### Task item
Reproduce verbatim the part of the elastic collision explanation between "2. **Thinking about" and "is $v_2' - v_0/4$.", inclusive.

### Selected passage

2. **Thinking about "Bounciness" (Elastic Collision Trick):**
The problem says it's an "elastic" collision. This is a fancy way of saying they bounce off each other perfectly, without losing any energy as heat or sound. A neat trick for elastic collisions when things hit head-on is that the speed they came together at is the same as the speed they bounce apart at!
* **How fast they came together:** Body 1 was moving at $v_0$ and Body 2 was still, so they came together at $v_0$.
* **How fast they bounce apart:** After the bump, Body 1 is moving at $v_0/4$. For Body 2 to be moving away from Body 1, it must be going faster! So the speed they're separating at is $v_2' - v_0/4$.
* Since these speeds are the same: $v_0 = v_2' - v_0/4$.

### Information supplied
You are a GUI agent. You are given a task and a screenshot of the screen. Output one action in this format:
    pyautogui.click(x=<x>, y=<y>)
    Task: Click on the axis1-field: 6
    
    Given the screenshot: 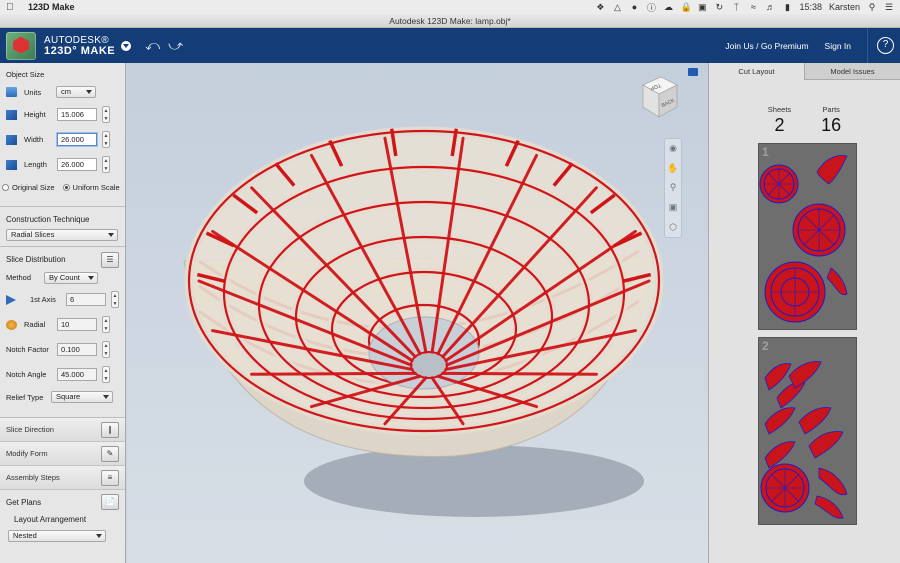 What is the action you would take?
    pyautogui.click(x=86, y=300)
    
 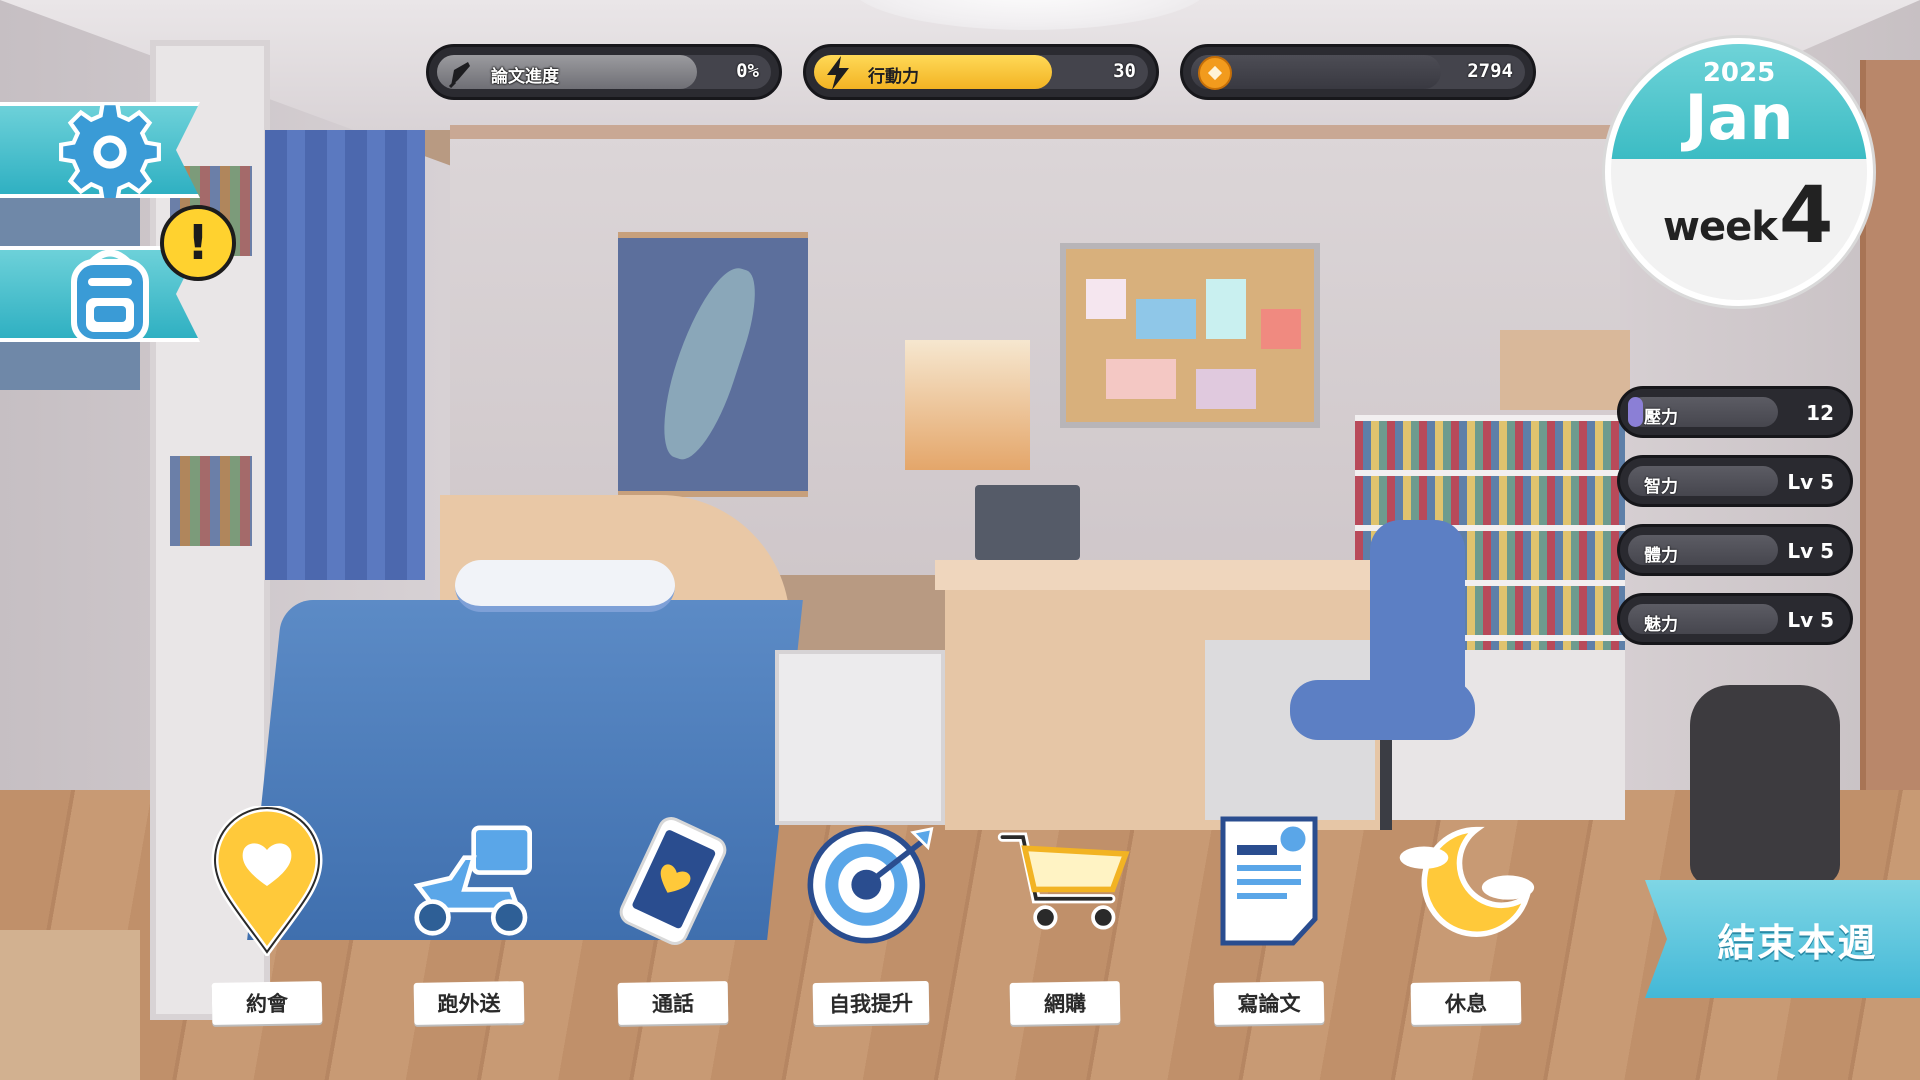 I want to click on curtain, so click(x=345, y=355).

### Answer area
2. **Thinking about "Bounciness" (Elastic Collision Trick):**
The problem says it's an "elastic" collision. This is a fancy way of saying they bounce off each other perfectly, without losing any energy as heat or sound. A neat trick for elastic collisions when things hit head-on is that the speed they came together at is the same as the speed they bounce apart at!
* **How fast they came together:** Body 1 was moving at $v_0$ and Body 2 was still, so they came together at $v_0$.
* **How fast they bounce apart:** After the bump, Body 1 is moving at $v_0/4$. For Body 2 to be moving away from Body 1, it must be going faster! So the speed they're separating at is $v_2' - v_0/4$.